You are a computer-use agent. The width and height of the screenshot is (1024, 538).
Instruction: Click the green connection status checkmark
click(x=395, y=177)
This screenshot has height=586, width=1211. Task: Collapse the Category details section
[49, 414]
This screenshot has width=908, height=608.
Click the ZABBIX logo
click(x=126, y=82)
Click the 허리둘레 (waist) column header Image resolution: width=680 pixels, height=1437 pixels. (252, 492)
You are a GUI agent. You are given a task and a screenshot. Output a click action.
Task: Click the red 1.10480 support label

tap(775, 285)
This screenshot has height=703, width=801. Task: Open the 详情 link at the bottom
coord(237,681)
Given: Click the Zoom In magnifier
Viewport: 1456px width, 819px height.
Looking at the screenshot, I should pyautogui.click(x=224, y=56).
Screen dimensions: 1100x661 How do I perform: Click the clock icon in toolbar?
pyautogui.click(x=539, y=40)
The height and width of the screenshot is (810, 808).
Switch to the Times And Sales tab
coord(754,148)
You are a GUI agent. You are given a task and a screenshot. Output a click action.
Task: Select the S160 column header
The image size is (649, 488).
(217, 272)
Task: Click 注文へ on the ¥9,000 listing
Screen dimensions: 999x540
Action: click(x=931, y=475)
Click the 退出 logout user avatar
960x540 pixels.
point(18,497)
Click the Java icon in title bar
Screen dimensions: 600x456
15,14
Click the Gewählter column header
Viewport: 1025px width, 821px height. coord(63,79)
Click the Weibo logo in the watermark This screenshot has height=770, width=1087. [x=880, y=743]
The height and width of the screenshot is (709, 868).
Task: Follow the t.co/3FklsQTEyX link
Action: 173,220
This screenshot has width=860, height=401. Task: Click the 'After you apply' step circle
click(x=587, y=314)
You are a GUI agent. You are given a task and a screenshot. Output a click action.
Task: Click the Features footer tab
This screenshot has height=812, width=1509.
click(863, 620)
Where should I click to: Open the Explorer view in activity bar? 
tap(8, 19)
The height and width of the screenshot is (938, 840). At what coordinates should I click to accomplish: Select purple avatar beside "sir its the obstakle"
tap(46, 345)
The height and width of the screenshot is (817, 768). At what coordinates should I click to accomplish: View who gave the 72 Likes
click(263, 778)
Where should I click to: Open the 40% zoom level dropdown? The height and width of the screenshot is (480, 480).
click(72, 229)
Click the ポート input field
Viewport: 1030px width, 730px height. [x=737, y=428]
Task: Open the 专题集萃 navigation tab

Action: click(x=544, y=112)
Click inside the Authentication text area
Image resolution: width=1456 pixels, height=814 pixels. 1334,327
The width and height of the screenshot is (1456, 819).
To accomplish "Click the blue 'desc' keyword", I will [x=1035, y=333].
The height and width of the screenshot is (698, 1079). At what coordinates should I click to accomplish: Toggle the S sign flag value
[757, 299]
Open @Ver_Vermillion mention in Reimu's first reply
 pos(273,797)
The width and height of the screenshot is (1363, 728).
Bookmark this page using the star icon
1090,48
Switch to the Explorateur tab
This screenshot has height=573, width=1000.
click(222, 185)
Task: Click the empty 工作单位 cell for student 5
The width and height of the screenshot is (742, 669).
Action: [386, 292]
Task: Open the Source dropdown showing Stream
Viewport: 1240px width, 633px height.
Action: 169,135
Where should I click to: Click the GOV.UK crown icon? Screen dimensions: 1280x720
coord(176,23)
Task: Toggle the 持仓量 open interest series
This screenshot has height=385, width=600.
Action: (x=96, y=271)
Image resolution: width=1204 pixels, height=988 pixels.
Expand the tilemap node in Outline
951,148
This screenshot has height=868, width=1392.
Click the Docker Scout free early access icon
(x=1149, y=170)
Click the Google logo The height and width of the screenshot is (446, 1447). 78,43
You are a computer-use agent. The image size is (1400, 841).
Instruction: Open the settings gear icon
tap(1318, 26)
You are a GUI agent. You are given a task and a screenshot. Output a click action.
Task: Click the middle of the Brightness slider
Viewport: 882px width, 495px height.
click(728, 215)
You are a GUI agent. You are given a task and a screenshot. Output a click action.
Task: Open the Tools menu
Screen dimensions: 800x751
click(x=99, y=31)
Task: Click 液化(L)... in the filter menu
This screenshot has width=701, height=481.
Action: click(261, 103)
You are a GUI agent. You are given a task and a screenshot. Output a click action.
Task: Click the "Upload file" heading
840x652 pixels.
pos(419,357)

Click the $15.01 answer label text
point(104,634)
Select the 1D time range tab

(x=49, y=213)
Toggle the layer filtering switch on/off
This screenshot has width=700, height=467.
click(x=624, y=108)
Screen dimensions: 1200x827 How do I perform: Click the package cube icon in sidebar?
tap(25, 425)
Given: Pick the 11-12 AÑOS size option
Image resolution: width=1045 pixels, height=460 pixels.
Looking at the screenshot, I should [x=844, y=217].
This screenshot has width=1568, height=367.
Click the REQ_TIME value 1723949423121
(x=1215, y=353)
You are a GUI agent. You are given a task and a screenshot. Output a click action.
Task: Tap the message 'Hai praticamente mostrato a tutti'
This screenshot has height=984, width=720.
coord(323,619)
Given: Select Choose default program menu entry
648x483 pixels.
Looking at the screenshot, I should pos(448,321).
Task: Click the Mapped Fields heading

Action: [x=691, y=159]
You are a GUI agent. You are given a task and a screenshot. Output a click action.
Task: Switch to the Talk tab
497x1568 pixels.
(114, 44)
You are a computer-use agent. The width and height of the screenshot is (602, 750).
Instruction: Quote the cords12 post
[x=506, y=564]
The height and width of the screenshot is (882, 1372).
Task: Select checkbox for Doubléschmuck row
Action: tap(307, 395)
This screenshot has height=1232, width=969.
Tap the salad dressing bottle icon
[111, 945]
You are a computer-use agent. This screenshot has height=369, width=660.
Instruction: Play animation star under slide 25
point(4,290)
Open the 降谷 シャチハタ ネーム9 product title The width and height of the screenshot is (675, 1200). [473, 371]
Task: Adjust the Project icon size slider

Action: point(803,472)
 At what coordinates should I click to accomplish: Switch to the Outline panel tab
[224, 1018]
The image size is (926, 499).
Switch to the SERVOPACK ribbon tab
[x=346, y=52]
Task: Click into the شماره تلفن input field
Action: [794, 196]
——
Would you write out the listing above exactly, in full?

You are a computer-use agent. The width and height of the screenshot is (1024, 538).
Instruction: Click the green connection status checkmark
click(x=395, y=177)
This screenshot has height=586, width=1211. Task: Collapse the Category details section
[49, 414]
This screenshot has width=908, height=608.
Click the ZABBIX logo
click(x=126, y=82)
Click the 허리둘레 (waist) column header Image resolution: width=680 pixels, height=1437 pixels. (252, 492)
You are a GUI agent. You are given a task and a screenshot. Output a click action.
Task: Click the red 1.10480 support label

tap(775, 285)
This screenshot has height=703, width=801. Task: Open the 详情 link at the bottom
coord(237,681)
Given: Click the Zoom In magnifier
Viewport: 1456px width, 819px height.
Looking at the screenshot, I should pyautogui.click(x=224, y=56).
Screen dimensions: 1100x661 How do I perform: Click the clock icon in toolbar?
pyautogui.click(x=539, y=40)
The height and width of the screenshot is (810, 808).
Switch to the Times And Sales tab
coord(754,148)
You are a GUI agent. You are given a task and a screenshot. Output a click action.
Task: Select the S160 column header
The image size is (649, 488).
(217, 272)
Task: Click 注文へ on the ¥9,000 listing
Screen dimensions: 999x540
Action: click(x=931, y=475)
Click the 退出 logout user avatar
960x540 pixels.
point(18,497)
Click the Java icon in title bar
Screen dimensions: 600x456
15,14
Click the Gewählter column header
Viewport: 1025px width, 821px height. coord(63,79)
Click the Weibo logo in the watermark This screenshot has height=770, width=1087. [x=880, y=743]
The height and width of the screenshot is (709, 868).
Task: Follow the t.co/3FklsQTEyX link
Action: 173,220
This screenshot has width=860, height=401. Task: Click the 'After you apply' step circle
click(x=587, y=314)
You are a GUI agent. You are given a task and a screenshot. Output a click action.
Task: Click the Features footer tab
This screenshot has height=812, width=1509.
click(863, 620)
Where should I click to: Open the Explorer view in activity bar? 
tap(8, 19)
The height and width of the screenshot is (938, 840). At what coordinates should I click to accomplish: Select purple avatar beside "sir its the obstakle"
tap(46, 345)
The height and width of the screenshot is (817, 768). At what coordinates should I click to accomplish: View who gave the 72 Likes
click(263, 778)
Where should I click to: Open the 40% zoom level dropdown? The height and width of the screenshot is (480, 480).
click(72, 229)
Click the ポート input field
Viewport: 1030px width, 730px height. [x=737, y=428]
Task: Open the 专题集萃 navigation tab

Action: click(x=544, y=112)
Click inside the Authentication text area
Image resolution: width=1456 pixels, height=814 pixels. 1334,327
The width and height of the screenshot is (1456, 819).
To accomplish "Click the blue 'desc' keyword", I will [x=1035, y=333].
The height and width of the screenshot is (698, 1079). At what coordinates should I click to accomplish: Toggle the S sign flag value
[757, 299]
Open @Ver_Vermillion mention in Reimu's first reply
 pos(273,797)
The width and height of the screenshot is (1363, 728).
Bookmark this page using the star icon
1090,48
Switch to the Explorateur tab
This screenshot has height=573, width=1000.
click(222, 185)
Task: Click the empty 工作单位 cell for student 5
The width and height of the screenshot is (742, 669).
Action: [386, 292]
Task: Open the Source dropdown showing Stream
Viewport: 1240px width, 633px height.
Action: 169,135
Where should I click to: Click the GOV.UK crown icon? Screen dimensions: 1280x720
coord(176,23)
Task: Toggle the 持仓量 open interest series
This screenshot has height=385, width=600.
Action: (x=96, y=271)
Image resolution: width=1204 pixels, height=988 pixels.
Expand the tilemap node in Outline
951,148
This screenshot has height=868, width=1392.
Click the Docker Scout free early access icon
(x=1149, y=170)
Click the Google logo The height and width of the screenshot is (446, 1447). 78,43
You are a computer-use agent. The image size is (1400, 841).
Instruction: Open the settings gear icon
tap(1318, 26)
You are a GUI agent. You are given a task and a screenshot. Output a click action.
Task: Click the middle of the Brightness slider
Viewport: 882px width, 495px height.
click(728, 215)
You are a GUI agent. You are given a task and a screenshot. Output a click action.
Task: Open the Tools menu
Screen dimensions: 800x751
click(x=99, y=31)
Task: Click 液化(L)... in the filter menu
This screenshot has width=701, height=481.
Action: click(261, 103)
You are a GUI agent. You are given a task and a screenshot. Output a click action.
Task: Click the "Upload file" heading
840x652 pixels.
pos(419,357)

Click the $15.01 answer label text
point(104,634)
Select the 1D time range tab

(x=49, y=213)
Toggle the layer filtering switch on/off
This screenshot has width=700, height=467.
click(x=624, y=108)
Screen dimensions: 1200x827 How do I perform: Click the package cube icon in sidebar?
tap(25, 425)
Given: Pick the 11-12 AÑOS size option
Image resolution: width=1045 pixels, height=460 pixels.
Looking at the screenshot, I should [x=844, y=217].
This screenshot has width=1568, height=367.
Click the REQ_TIME value 1723949423121
(x=1215, y=353)
You are a GUI agent. You are given a task and a screenshot. Output a click action.
Task: Tap the message 'Hai praticamente mostrato a tutti'
This screenshot has height=984, width=720.
coord(323,619)
Given: Select Choose default program menu entry
648x483 pixels.
Looking at the screenshot, I should pos(448,321).
Task: Click the Mapped Fields heading

Action: [x=691, y=159]
You are a GUI agent. You are given a task and a screenshot. Output a click action.
Task: Switch to the Talk tab
497x1568 pixels.
(114, 44)
You are a computer-use agent. The width and height of the screenshot is (602, 750).
Instruction: Quote the cords12 post
[x=506, y=564]
The height and width of the screenshot is (882, 1372).
Task: Select checkbox for Doubléschmuck row
Action: tap(307, 395)
This screenshot has height=1232, width=969.
Tap the salad dressing bottle icon
[111, 945]
You are a computer-use agent. This screenshot has height=369, width=660.
Instruction: Play animation star under slide 25
point(4,290)
Open the 降谷 シャチハタ ネーム9 product title The width and height of the screenshot is (675, 1200). [473, 371]
Task: Adjust the Project icon size slider

Action: point(803,472)
 At what coordinates should I click to accomplish: Switch to the Outline panel tab
[224, 1018]
The image size is (926, 499).
Switch to the SERVOPACK ribbon tab
[x=346, y=52]
Task: Click into the شماره تلفن input field
Action: [794, 196]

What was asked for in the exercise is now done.